Naira devaluation pressures profit for Flour Mills

Flour Mills Nigeria Plc said profit margins have come under pressure after being unable to pass on to consumers rising cost of production due to a weaker currency.
While the Nigerian naira weakened by about 25 per cent in the second quarter ended June, prices of the company’s products only rose by an average of 10 per cent to 12 per cent, Group Managing Director Paul Gbededo said in interview in Lagos, Nigeria’s commercial hub. Over half of the price increase was absorbed by the company, he said.
Nigeria’s biggest miller said a decision it made four years ago to source more of its raw materials locally when the country faced a similar currency crisis after oil price crashed has helped it prepare for the current challenges. It now gets 25 per cent of its raw materials locally and plan to increase that to about 40 per cent in the next four years.
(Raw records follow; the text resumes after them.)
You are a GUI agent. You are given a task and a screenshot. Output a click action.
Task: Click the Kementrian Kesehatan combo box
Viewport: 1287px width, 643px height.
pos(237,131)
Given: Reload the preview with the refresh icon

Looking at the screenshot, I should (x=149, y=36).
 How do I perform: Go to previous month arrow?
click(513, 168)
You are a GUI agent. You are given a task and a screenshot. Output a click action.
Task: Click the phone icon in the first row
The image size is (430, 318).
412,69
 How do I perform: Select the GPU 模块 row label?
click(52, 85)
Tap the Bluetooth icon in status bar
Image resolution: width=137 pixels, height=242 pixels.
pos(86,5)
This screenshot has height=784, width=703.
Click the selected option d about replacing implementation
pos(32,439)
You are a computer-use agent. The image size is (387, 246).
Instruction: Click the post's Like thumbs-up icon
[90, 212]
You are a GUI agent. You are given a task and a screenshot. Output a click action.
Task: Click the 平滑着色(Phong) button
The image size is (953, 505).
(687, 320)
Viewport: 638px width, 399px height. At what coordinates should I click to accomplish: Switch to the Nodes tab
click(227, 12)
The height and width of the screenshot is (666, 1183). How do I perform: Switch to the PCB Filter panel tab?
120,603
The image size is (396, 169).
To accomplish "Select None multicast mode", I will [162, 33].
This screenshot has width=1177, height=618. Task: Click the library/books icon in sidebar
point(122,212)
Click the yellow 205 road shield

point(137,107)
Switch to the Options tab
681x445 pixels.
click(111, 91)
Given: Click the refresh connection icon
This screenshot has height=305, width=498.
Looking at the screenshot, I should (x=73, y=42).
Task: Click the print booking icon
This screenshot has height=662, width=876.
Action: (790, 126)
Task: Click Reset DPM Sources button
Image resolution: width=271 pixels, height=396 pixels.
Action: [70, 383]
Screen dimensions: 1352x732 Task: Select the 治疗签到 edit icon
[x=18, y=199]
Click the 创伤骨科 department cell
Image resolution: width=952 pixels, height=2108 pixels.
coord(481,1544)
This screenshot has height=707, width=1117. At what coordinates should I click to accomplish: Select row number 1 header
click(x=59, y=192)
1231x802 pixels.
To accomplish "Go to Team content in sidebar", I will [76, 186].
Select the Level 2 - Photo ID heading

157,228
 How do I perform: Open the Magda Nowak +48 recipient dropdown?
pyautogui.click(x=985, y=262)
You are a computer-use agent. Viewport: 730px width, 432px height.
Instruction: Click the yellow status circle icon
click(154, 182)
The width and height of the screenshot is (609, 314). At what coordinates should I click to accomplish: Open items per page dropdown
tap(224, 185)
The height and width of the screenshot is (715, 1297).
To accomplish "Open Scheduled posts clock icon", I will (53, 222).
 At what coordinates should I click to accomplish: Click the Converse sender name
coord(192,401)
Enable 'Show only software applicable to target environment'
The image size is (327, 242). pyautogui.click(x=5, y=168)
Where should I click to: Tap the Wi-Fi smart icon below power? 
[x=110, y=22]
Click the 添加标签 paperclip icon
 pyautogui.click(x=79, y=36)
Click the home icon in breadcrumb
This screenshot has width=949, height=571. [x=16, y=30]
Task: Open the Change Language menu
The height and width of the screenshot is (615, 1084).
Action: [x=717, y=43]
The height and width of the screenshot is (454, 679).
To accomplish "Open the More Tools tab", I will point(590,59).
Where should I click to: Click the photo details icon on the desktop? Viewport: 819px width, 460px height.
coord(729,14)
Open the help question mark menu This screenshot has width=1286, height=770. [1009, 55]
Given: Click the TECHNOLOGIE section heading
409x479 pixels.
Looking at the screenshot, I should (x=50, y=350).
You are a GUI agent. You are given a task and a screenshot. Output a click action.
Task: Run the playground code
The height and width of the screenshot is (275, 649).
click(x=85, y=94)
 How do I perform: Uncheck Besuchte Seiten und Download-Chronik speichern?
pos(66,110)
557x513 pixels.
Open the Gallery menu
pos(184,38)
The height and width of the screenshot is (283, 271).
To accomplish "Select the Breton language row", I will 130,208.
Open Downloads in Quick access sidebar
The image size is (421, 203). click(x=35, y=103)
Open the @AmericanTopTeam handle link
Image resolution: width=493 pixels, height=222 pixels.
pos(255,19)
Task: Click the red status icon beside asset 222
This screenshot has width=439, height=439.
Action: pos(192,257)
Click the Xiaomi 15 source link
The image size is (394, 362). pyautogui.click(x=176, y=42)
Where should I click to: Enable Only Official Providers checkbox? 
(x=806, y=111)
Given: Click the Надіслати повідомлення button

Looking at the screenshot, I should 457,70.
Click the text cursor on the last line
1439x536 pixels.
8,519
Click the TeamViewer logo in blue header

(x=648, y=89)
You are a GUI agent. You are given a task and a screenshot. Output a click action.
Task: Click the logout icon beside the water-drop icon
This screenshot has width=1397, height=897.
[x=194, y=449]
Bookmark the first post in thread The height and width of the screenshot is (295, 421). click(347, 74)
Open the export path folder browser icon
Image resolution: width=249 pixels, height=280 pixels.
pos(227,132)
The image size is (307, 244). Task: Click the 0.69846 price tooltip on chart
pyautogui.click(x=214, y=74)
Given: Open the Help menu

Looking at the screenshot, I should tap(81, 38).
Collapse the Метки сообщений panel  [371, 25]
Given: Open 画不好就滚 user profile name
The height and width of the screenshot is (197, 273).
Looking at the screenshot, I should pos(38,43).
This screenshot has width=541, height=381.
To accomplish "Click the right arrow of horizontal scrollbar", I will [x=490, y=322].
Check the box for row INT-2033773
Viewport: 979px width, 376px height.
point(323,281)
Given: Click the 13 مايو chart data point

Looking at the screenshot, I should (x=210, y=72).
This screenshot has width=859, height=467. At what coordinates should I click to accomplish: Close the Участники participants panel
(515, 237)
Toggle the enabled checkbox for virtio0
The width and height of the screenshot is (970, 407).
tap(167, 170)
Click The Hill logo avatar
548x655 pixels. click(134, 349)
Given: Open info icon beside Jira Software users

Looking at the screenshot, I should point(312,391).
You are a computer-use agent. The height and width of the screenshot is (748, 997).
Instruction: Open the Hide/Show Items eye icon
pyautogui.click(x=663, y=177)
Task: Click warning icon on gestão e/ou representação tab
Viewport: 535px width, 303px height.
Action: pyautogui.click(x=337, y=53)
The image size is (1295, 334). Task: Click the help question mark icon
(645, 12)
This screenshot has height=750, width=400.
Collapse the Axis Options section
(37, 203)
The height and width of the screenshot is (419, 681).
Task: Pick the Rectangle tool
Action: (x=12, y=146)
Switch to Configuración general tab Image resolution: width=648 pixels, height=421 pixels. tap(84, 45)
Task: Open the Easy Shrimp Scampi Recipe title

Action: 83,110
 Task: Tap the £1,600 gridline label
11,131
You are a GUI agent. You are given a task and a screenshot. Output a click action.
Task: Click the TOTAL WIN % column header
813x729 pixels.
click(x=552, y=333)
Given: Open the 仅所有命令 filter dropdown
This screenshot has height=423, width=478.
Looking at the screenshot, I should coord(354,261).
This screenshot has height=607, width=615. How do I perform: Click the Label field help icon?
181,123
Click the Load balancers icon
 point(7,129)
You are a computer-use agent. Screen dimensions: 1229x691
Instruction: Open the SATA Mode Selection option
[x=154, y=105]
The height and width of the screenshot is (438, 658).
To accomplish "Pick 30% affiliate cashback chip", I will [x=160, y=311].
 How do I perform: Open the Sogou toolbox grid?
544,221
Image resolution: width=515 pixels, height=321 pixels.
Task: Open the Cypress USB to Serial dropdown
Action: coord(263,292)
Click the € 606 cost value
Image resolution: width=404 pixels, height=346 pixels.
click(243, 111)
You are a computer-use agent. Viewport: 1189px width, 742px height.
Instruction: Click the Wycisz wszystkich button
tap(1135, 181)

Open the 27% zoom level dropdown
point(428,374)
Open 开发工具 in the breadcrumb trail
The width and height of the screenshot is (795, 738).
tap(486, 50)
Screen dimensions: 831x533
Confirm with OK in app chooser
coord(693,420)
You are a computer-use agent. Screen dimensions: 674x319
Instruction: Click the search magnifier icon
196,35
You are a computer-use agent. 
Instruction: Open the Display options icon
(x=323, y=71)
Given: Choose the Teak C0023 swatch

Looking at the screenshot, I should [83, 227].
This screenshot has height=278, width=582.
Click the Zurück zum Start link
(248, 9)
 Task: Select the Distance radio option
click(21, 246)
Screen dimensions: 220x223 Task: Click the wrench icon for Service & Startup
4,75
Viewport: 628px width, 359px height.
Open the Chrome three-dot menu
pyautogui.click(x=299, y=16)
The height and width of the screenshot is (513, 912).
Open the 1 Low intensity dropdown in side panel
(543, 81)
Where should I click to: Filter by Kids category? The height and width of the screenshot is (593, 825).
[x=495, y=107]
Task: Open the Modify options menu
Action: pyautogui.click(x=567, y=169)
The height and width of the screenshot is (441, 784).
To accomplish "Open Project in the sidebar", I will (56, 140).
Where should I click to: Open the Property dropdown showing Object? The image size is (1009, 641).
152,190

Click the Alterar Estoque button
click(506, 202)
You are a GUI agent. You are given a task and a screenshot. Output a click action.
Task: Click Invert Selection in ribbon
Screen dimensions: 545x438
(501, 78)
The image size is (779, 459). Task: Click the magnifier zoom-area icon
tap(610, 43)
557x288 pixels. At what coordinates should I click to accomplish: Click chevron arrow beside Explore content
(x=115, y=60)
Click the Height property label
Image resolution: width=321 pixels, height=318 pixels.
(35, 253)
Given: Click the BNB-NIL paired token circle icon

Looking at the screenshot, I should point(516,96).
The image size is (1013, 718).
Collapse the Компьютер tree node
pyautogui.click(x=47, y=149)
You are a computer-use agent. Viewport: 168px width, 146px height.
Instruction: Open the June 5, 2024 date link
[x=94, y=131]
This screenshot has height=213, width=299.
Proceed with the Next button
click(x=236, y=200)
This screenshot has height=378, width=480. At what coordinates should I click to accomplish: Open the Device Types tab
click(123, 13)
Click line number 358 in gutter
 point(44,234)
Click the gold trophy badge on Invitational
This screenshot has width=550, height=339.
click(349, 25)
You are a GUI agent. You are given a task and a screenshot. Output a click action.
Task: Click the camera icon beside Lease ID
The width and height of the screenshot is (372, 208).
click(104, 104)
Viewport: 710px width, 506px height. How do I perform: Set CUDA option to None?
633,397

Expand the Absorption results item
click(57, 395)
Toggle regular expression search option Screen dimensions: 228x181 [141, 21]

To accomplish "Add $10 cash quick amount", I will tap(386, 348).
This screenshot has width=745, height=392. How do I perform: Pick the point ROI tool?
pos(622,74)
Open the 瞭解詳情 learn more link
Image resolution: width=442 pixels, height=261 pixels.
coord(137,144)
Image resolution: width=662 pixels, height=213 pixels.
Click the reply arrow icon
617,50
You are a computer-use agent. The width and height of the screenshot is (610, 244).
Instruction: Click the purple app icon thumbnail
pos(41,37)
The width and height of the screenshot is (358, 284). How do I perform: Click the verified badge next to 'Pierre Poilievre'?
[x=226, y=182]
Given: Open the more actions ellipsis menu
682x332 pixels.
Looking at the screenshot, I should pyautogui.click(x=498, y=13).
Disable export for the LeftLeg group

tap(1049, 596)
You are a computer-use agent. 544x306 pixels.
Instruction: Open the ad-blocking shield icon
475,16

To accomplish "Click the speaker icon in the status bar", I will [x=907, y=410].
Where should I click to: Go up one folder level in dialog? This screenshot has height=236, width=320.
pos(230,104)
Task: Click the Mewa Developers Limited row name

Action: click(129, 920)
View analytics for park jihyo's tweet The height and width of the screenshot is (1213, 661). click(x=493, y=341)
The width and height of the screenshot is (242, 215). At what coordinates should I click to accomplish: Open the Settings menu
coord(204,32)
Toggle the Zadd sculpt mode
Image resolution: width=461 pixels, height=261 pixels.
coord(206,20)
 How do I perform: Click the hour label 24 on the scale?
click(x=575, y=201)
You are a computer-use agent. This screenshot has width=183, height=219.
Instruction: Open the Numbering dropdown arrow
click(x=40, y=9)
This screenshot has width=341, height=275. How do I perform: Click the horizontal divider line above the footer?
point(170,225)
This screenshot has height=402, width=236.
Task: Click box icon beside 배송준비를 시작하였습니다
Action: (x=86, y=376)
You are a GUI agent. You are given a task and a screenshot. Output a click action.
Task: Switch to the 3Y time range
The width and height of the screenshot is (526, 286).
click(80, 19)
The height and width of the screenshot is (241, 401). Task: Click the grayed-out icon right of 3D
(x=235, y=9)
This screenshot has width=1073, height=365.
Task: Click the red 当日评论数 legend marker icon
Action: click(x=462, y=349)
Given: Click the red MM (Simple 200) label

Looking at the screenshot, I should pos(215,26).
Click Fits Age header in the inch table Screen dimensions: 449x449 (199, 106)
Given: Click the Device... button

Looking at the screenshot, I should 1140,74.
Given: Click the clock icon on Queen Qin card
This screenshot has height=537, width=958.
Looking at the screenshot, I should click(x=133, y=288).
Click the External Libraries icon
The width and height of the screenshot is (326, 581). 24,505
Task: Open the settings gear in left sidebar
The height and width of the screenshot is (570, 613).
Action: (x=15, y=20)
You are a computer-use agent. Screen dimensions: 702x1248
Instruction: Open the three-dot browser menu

Local sourcing has helped reduce costs after the price of maize per ton doubled to N150,000 from N75,000 last year following the central bank’s decision in July to add corn to an existing list of imported items for which purchases of foreign exchange in the official market aren’t allowed.
“The central bank’s decision is driven by foreign exchange pressures, not that we have surplus maize in the country,” he said.
Flour Mills is planning to raise between N10 and N20 billion as the third tranche of a N70 billion bond program it started two years ago. The company is leveraging the low yield environment to prune its debts and reduce finance cost.
“We have worked to change the structure of our debt, turning more and more to long term debt rather than short term debt.”
The food producer’s revenue increased by 15 per cent to 155 billion naira, while profit after tax jumped 17 per cent to N4.9 billion driven by growth in its agricultural processing division and cost curb measures it implemented. The company hopes to maintain the momentum for the rest of the year, Gbededo said.